=== DOCUMENT SEGMENT ===
Caplow, a native New Yorker, has degrees in environmental engineering from Princeton and mechanical engineering from Columbia. Throughout his career, he says, he’s been intrigued by the boundaries of urban livability and sustainability. Living in New York City for nearly two decades, he became frustrated with how removed urban life was from the natural world. “In New York, you have to travel for an hour to be close to nature,” he says. He began experimenting with ways to change the paradigm.
His entrepreneurial achievements include a nonprofit that teaches students about hydroponic farming and a for-profit company that uses indoor farming methods to supply vegetables to grocery outlets. While in New York, he developed a prototype of Miami’s Science Barge.
“Miami is kind of a sixth borough,” he says. “I was an early adopter, and now we have an influx of New Yorkers. I’m an optimist about the future of Miami. From the day I got here, I’ve been committed to thinking about the future, about problem solving, not just climate change but also the general efficiency and sustainability of society.”
Manzano is a Miami native who, after graduation from FIU with a B.A. in political science and a master’s in public administration, went on to leadership positions focused on public health and environmental sustainability in nonprofit and government settings, including the City of Miami, the American Society of Mechanical Engineers, and the National Hispanic Health Foundation.
Although she and Caplow never met while in New York, their partnership on science and environmental projects in Miami was a natural fit. It was Manzano who raised the funding (from the Knight Foundation) for the Science Barge project. She then became its executive director until Hurricane Irma came along.
Fast forward seven years to widespread recognition resulting from the WELL announcement, led by several articles in professional journals and an April 2024 story in the Miami Herald that presents the structure’s innovations in detail.

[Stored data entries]
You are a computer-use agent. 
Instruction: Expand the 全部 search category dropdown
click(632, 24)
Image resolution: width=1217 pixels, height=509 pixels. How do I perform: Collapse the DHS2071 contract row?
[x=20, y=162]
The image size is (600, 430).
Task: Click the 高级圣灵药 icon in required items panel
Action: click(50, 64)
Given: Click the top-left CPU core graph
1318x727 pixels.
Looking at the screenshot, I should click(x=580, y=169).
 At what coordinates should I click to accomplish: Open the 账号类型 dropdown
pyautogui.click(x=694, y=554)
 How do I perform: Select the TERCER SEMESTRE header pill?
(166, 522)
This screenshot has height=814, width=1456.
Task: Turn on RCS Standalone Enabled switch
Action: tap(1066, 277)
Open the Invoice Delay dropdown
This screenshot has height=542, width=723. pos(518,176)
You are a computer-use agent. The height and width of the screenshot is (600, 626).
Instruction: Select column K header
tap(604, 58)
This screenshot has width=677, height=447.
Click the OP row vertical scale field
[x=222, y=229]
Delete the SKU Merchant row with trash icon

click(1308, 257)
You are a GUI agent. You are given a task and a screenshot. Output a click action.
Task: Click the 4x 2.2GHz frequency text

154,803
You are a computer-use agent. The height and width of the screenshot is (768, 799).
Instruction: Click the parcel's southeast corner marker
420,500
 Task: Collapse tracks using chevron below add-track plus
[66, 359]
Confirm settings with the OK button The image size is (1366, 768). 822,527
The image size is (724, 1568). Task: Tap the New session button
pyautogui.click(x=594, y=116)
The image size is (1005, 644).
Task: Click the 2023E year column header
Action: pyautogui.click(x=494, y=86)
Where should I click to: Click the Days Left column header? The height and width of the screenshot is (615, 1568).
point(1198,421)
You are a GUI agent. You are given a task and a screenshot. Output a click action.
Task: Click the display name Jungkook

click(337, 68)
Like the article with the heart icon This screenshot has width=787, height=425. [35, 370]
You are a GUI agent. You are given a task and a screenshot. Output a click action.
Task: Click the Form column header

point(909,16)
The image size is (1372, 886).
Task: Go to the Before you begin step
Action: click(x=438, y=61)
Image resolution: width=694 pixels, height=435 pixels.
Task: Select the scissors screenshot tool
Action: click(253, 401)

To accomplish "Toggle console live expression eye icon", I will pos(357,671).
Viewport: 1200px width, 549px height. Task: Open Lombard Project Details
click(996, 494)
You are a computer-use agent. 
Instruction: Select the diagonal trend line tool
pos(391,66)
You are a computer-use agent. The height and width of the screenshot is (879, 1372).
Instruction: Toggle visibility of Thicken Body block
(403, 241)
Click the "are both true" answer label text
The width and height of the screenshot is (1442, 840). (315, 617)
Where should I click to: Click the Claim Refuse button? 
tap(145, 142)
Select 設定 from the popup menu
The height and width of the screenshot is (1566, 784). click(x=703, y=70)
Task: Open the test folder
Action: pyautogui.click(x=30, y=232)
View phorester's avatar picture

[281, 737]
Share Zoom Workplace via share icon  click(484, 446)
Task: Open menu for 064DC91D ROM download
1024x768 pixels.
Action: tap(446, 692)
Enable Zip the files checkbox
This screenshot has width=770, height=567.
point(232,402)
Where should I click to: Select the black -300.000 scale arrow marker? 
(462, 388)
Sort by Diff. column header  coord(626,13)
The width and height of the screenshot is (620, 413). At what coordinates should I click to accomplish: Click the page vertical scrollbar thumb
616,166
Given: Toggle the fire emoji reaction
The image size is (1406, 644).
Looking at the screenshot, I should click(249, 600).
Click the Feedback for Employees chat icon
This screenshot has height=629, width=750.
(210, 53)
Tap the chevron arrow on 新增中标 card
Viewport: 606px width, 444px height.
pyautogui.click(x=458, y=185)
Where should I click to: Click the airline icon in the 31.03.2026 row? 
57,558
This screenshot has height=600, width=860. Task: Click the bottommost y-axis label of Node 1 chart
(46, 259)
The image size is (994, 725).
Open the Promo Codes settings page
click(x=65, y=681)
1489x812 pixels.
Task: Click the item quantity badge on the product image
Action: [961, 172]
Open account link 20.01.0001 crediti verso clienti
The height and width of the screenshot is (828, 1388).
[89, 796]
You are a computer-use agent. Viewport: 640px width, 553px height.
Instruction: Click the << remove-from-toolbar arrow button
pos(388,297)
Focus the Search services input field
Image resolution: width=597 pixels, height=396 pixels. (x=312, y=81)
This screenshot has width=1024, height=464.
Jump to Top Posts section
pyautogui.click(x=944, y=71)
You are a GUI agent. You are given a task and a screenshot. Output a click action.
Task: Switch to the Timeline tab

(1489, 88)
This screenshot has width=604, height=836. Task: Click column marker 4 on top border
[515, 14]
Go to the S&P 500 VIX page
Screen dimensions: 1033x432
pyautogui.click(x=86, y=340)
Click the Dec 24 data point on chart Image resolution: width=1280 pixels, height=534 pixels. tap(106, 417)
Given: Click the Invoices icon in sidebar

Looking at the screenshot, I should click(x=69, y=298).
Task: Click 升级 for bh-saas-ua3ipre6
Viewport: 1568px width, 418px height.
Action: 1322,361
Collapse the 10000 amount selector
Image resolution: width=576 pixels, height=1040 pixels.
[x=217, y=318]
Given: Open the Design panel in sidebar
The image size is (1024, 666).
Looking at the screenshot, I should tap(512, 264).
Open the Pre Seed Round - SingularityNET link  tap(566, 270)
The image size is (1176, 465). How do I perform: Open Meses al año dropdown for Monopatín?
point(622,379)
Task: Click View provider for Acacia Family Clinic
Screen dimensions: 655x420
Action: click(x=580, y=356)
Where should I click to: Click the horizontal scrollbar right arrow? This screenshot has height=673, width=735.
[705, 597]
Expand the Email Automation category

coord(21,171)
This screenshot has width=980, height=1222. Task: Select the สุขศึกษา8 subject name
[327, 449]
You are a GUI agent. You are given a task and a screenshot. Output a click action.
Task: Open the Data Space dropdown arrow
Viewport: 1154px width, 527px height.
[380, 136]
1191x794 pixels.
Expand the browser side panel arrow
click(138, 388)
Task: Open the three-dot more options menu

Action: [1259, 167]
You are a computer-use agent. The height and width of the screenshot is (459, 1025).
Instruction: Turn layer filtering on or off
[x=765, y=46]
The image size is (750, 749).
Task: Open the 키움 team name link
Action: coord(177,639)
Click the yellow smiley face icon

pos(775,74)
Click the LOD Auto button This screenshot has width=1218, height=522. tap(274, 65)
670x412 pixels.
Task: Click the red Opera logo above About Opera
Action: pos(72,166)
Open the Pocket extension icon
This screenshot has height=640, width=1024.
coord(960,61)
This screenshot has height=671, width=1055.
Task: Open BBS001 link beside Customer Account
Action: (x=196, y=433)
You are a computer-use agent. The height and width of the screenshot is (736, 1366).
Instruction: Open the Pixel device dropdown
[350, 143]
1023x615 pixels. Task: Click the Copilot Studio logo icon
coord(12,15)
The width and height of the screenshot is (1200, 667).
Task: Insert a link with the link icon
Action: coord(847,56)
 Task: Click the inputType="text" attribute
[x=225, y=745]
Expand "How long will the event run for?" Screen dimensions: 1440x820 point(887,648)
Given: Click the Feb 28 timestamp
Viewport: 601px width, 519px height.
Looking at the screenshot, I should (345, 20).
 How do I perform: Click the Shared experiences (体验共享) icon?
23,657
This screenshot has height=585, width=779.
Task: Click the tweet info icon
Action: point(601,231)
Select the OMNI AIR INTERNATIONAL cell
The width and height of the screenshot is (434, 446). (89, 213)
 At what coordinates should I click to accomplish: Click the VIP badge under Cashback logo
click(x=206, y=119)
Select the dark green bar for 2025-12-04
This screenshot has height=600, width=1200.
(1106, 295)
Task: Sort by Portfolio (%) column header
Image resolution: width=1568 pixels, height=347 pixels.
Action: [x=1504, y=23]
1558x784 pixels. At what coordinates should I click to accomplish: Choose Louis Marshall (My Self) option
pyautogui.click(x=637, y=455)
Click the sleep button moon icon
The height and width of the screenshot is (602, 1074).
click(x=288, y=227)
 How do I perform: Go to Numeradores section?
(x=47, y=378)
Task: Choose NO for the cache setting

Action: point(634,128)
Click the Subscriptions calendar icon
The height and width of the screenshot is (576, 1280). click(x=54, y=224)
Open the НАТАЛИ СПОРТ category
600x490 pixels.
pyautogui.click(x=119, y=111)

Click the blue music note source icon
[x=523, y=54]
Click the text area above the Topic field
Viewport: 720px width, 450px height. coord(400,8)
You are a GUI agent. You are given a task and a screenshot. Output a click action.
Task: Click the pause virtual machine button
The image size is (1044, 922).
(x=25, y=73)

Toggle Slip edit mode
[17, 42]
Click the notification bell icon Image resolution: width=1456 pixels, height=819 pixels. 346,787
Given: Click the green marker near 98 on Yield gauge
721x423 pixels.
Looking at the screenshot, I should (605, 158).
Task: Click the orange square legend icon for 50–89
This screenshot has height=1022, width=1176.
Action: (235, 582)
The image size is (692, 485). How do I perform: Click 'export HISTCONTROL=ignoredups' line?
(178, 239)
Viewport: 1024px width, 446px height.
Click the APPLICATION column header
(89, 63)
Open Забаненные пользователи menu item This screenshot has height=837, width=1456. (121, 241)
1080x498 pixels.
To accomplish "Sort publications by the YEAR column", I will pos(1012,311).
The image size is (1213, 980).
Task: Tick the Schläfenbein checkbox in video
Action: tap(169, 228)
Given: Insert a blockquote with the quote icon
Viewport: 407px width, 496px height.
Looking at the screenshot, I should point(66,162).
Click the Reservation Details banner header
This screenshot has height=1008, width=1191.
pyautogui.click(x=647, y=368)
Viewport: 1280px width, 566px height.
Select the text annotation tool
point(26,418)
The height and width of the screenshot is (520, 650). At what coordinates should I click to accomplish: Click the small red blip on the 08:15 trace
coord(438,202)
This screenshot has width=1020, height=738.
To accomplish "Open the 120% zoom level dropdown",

=== BRIEF A ===
Please answer these questions using the passage about Caplow and Manzano:
(i) In which two fields does Caplow hold degrees, and from which schools?
(ii) Which university did Manzano graduate from?
(iii) Which organization provided the funding for the Science Barge project?
=== BRIEF B ===
Repeat the passage about Caplow and Manzano from "Manzano is a" up to and including "Irma came along.".

=== ANSWER BOX A ===
(i) Environmental engineering from Princeton and mechanical engineering from Columbia.
(ii) FIU.
(iii) The Knight Foundation.

=== ANSWER BOX B ===
Manzano is a Miami native who, after graduation from FIU with a B.A. in political science and a master’s in public administration, went on to leadership positions focused on public health and environmental sustainability in nonprofit and government settings, including the City of Miami, the American Society of Mechanical Engineers, and the National Hispanic Health Foundation.
Although she and Caplow never met while in New York, their partnership on science and environmental projects in Miami was a natural fit. It was Manzano who raised the funding (from the Knight Foundation) for the Science Barge project. She then became its executive director until Hurricane Irma came along.